» Aim:
Rewrite the material below with every "Viewport" changed to "Window" and nothing else altered.

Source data
==*==

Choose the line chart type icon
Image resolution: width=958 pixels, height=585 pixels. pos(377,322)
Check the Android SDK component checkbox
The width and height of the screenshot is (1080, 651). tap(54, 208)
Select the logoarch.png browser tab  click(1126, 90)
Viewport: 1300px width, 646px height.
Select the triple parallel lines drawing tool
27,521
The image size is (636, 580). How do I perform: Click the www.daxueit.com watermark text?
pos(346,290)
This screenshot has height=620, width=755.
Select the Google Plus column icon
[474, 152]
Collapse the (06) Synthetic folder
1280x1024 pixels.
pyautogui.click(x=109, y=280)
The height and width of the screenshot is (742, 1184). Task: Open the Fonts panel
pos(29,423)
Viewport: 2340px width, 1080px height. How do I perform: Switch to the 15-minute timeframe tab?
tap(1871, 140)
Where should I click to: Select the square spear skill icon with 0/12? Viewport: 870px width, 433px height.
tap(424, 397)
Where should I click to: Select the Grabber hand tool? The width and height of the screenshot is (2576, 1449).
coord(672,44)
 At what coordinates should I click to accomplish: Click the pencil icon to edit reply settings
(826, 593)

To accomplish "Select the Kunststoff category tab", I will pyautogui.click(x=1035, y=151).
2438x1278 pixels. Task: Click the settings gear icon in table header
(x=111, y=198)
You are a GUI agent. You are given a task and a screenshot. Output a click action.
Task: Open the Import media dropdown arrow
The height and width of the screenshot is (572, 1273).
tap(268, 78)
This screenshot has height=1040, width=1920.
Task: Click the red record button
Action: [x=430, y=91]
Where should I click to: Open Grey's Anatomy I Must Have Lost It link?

==*==

» Task output:
Choose the line chart type icon
Image resolution: width=958 pixels, height=585 pixels. pos(377,322)
Check the Android SDK component checkbox
The width and height of the screenshot is (1080, 651). tap(54, 208)
Select the logoarch.png browser tab  click(1126, 90)
Window: 1300px width, 646px height.
Select the triple parallel lines drawing tool
27,521
The image size is (636, 580). How do I perform: Click the www.daxueit.com watermark text?
pos(346,290)
This screenshot has height=620, width=755.
Select the Google Plus column icon
[474, 152]
Collapse the (06) Synthetic folder
1280x1024 pixels.
pyautogui.click(x=109, y=280)
The height and width of the screenshot is (742, 1184). Task: Open the Fonts panel
pos(29,423)
Window: 2340px width, 1080px height. How do I perform: Switch to the 15-minute timeframe tab?
tap(1871, 140)
Where should I click to: Select the square spear skill icon with 0/12? Window: 870px width, 433px height.
tap(424, 397)
Where should I click to: Select the Grabber hand tool? The width and height of the screenshot is (2576, 1449).
coord(672,44)
 At what coordinates should I click to accomplish: Click the pencil icon to edit reply settings
(826, 593)

To accomplish "Select the Kunststoff category tab", I will pyautogui.click(x=1035, y=151).
2438x1278 pixels. Task: Click the settings gear icon in table header
(x=111, y=198)
You are a GUI agent. You are given a task and a screenshot. Output a click action.
Task: Open the Import media dropdown arrow
The height and width of the screenshot is (572, 1273).
tap(268, 78)
This screenshot has height=1040, width=1920.
Task: Click the red record button
Action: [x=430, y=91]
Where should I click to: Open Grey's Anatomy I Must Have Lost It link?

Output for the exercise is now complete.